### Task
For each statement, answer yes or no on whether the text on data processing system 200 supports it, and quote the words from that text that decide it. 1. Analog front end circuit 210 passes its processed signal on to an analog to digital converter circuit. 2. The transmission medium has to be wired. 3. Analog front end circuit 210 is limited to an analog filter and an amplifier circuit.

Turning to FIG. 2, a data processing system 200 including a maximum in-flight data set control circuit 221 is shown in accordance with some embodiments of the present invention. Data processing system 200 includes an analog front end circuit 210 that receives an analog signal 205. Analog front end circuit 210 processes analog signal 205 and provides a processed analog signal 212 to an analog to digital converter circuit 214. Analog front end circuit 210 may include, but is not limited to, an analog filter and an amplifier circuit as are known in the art. Based upon the disclosure provided herein, one of ordinary skill in the art will recognize a variety of circuitry that may be included as part of analog front end circuit 210. In some cases, analog signal 205 is derived from a read/write head assembly (not shown) that is disposed in relation to a storage medium (not shown). In other cases, analog signal 205 is derived from a receiver circuit (not shown) that is operable to receive a signal from a transmission medium (not shown). The transmission medium may be wired or wireless. Based upon the disclosure provided herein, one of ordinary skill in the art will recognize a variety of source from which analog input 205 may be derived.

### Information provided
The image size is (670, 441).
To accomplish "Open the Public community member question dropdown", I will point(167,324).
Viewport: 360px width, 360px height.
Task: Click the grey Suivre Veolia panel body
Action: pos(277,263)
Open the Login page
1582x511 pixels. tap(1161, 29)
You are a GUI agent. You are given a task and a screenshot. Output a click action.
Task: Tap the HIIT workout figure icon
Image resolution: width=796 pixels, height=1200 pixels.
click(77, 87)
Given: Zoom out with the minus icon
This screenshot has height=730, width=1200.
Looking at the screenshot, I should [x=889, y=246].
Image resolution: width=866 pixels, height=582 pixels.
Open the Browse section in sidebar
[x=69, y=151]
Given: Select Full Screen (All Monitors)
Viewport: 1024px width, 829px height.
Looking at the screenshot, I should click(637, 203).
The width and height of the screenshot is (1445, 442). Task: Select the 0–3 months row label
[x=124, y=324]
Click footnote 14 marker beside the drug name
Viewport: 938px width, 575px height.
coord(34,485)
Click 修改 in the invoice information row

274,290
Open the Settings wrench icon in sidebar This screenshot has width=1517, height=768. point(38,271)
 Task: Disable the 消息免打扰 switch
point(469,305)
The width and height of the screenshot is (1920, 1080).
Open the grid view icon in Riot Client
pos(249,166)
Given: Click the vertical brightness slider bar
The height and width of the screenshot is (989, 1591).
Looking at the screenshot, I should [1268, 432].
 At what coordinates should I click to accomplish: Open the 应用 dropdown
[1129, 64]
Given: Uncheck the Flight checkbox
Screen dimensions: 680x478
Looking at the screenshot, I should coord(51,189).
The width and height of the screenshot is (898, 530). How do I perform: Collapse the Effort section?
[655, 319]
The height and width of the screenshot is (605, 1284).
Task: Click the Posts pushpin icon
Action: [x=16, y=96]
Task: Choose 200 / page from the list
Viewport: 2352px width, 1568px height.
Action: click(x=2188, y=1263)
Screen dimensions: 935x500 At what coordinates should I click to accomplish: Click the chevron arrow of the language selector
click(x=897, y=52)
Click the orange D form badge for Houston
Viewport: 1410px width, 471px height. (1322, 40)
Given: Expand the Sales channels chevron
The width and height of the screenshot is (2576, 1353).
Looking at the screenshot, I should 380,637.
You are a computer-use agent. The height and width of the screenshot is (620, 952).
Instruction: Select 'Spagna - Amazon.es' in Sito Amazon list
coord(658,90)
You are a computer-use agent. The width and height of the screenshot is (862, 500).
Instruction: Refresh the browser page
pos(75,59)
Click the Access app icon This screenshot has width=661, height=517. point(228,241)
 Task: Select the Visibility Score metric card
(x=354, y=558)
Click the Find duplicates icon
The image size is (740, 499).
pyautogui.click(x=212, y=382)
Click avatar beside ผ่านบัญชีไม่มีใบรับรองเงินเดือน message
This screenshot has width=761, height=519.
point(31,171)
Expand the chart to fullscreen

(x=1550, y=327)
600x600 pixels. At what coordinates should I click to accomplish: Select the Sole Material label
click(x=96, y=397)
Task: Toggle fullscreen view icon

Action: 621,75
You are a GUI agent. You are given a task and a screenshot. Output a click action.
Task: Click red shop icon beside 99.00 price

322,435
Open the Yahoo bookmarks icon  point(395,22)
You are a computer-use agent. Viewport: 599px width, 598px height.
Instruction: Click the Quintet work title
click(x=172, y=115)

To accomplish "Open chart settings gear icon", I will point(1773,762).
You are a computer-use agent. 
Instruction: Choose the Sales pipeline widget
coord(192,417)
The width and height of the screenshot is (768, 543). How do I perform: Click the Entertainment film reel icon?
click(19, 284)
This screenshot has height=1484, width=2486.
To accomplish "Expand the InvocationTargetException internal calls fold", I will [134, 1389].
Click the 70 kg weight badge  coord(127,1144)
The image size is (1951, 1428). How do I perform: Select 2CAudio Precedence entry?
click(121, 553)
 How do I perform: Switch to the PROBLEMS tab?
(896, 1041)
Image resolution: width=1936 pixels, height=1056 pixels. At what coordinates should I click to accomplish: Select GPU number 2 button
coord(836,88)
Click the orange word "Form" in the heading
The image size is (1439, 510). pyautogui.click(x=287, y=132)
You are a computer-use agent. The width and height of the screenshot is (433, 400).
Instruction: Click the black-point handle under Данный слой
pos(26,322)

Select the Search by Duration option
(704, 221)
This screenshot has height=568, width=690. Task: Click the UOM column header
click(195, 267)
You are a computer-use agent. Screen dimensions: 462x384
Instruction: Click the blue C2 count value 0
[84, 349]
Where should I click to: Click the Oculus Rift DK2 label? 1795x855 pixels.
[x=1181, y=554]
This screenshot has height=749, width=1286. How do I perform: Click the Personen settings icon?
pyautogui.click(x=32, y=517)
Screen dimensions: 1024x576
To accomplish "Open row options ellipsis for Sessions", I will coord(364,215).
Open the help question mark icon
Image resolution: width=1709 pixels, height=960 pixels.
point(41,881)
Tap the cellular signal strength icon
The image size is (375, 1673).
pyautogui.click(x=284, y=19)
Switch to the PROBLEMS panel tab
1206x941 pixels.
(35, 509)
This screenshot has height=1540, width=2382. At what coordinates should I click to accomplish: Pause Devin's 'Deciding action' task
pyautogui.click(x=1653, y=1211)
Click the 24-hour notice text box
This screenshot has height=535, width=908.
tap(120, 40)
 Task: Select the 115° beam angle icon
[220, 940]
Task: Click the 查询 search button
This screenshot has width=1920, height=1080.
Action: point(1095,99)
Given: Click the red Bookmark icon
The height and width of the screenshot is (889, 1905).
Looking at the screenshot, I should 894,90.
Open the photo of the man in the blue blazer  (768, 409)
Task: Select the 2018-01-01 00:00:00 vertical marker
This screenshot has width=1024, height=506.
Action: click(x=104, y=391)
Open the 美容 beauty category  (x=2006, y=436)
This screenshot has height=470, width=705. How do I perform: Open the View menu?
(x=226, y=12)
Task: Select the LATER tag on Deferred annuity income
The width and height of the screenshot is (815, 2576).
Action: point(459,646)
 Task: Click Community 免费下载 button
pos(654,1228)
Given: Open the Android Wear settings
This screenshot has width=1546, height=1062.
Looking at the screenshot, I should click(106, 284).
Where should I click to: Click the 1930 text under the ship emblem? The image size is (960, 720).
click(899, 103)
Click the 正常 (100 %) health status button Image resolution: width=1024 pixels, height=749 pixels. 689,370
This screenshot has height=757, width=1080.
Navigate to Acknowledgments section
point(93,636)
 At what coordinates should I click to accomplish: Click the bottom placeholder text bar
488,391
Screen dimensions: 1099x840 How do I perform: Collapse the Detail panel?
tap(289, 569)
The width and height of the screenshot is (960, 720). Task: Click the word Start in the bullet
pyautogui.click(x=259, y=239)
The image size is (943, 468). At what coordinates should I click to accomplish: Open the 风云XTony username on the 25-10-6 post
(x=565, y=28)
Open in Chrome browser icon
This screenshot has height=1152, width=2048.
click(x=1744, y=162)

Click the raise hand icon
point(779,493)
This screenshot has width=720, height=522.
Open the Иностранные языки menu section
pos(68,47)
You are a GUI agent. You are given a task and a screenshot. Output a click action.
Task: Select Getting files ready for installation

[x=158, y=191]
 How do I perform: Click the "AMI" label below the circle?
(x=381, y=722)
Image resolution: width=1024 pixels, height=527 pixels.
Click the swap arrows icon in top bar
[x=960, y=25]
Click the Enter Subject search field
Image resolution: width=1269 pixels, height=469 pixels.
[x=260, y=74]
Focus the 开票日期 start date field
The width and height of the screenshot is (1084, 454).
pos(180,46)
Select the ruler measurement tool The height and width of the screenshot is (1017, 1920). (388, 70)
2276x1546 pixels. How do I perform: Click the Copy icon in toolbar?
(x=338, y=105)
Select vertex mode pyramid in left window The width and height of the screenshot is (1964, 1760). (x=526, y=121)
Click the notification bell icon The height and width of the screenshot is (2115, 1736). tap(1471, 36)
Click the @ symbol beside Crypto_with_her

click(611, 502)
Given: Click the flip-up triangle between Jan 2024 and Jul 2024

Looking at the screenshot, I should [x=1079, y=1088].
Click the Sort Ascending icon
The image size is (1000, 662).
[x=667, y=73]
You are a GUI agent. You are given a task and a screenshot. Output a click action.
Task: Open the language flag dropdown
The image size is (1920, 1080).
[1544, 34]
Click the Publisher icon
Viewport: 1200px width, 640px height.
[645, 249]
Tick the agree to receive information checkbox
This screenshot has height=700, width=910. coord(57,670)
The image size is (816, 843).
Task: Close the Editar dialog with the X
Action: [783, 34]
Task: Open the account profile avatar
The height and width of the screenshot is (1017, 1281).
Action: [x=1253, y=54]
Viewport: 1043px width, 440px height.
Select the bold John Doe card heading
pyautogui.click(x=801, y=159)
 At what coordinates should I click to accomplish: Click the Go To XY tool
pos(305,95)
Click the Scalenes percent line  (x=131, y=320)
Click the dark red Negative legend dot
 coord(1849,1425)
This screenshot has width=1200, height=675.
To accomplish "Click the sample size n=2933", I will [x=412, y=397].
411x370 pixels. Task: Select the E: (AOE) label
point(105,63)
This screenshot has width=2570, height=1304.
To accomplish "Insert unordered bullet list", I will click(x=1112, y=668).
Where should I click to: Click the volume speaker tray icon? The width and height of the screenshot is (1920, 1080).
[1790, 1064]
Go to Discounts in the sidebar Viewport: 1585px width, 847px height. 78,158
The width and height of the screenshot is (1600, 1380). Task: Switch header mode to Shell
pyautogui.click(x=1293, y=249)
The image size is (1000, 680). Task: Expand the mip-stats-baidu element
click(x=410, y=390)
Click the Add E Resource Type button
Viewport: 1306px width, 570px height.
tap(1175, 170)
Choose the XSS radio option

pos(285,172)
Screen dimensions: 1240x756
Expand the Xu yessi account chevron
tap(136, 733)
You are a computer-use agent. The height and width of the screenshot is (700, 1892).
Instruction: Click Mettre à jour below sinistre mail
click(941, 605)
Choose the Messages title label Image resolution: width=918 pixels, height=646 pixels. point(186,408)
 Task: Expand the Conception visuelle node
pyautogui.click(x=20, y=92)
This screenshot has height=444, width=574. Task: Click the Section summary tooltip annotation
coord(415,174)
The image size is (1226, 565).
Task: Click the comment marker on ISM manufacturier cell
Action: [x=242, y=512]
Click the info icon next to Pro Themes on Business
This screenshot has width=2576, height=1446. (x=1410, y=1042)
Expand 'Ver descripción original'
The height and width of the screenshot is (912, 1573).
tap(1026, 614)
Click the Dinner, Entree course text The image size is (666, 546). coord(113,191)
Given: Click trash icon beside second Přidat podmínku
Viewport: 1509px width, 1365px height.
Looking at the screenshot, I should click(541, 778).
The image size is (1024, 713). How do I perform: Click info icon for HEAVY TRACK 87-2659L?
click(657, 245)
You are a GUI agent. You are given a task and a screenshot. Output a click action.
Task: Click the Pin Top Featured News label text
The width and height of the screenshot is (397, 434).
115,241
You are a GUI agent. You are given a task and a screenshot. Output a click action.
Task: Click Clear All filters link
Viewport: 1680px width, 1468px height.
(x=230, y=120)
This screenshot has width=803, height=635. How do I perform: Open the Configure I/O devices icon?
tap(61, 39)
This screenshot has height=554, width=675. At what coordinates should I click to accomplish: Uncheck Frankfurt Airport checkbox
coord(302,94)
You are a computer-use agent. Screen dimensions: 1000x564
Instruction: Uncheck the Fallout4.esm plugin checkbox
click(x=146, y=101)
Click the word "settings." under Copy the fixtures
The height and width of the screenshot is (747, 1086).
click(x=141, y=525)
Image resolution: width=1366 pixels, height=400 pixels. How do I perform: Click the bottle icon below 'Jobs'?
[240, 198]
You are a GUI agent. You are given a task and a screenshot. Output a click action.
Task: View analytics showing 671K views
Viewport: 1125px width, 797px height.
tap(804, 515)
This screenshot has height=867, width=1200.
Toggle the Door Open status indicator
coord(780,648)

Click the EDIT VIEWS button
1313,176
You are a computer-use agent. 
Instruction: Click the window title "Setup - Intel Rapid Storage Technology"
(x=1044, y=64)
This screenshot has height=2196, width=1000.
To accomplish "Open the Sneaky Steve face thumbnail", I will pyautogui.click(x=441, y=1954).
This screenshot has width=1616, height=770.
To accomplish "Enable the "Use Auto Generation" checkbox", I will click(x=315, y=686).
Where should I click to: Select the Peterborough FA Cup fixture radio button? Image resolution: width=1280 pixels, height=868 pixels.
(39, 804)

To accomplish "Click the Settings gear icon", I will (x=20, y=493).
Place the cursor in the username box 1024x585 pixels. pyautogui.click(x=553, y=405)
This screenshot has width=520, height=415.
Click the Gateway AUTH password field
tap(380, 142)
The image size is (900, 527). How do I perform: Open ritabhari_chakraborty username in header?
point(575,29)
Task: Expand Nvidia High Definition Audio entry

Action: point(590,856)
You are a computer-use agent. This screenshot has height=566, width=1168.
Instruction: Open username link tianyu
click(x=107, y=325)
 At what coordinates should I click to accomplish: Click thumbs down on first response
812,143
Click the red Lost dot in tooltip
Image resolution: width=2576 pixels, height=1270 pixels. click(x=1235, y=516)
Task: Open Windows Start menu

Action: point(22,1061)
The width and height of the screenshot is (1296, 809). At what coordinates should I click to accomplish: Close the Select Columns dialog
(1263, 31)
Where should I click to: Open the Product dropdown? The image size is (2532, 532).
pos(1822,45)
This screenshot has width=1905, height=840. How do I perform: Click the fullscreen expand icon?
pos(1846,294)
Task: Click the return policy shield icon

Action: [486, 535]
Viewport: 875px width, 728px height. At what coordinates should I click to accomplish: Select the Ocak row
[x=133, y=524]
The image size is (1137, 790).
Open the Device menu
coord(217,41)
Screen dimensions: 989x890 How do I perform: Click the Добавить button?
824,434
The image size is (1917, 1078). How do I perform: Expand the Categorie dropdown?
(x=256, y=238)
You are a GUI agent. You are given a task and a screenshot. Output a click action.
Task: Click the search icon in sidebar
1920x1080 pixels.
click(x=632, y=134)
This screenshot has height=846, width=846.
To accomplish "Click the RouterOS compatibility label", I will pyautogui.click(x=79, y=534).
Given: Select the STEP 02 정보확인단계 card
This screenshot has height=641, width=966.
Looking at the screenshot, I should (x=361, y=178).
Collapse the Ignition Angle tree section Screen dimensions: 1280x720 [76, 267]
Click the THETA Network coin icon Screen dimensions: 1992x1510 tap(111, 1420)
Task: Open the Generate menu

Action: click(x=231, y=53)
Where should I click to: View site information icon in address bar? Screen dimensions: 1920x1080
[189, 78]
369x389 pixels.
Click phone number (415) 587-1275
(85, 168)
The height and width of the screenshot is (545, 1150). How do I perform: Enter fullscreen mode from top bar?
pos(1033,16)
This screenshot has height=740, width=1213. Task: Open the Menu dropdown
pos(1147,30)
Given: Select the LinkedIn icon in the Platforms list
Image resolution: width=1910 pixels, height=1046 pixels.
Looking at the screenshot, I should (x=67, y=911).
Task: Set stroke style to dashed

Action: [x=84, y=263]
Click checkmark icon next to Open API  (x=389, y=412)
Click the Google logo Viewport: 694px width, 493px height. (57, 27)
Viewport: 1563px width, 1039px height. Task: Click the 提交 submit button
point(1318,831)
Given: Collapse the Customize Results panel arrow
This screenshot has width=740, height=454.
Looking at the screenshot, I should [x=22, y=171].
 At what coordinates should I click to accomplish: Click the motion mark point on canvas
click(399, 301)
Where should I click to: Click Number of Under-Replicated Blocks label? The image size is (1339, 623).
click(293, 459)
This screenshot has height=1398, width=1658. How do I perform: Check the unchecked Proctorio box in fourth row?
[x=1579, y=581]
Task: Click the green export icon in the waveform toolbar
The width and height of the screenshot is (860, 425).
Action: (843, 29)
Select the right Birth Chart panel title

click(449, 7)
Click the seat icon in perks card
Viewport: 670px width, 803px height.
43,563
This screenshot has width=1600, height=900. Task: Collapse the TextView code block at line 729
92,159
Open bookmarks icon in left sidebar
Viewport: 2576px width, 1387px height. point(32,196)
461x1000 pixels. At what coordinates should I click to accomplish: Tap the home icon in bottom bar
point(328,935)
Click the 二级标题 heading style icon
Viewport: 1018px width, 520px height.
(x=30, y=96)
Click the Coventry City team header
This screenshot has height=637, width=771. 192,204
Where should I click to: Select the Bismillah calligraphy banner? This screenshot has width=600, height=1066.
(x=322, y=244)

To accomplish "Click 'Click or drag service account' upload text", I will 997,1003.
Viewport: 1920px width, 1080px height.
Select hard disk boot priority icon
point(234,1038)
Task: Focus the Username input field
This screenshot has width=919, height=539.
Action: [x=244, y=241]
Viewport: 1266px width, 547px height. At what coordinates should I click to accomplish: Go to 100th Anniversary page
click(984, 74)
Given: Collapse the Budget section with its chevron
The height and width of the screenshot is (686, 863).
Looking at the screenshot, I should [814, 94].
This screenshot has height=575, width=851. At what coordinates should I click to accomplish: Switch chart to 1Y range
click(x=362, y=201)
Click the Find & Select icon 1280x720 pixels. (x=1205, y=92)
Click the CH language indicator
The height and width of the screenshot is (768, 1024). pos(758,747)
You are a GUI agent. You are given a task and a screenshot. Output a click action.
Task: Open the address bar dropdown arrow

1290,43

### The response
1. Yes: "provides a processed analog signal 212 to an analog to digital converter circuit 214"
2. No: "The transmission medium may be wired or wireless."
3. No: "may include, but is not limited to, an analog filter and an amplifier circuit"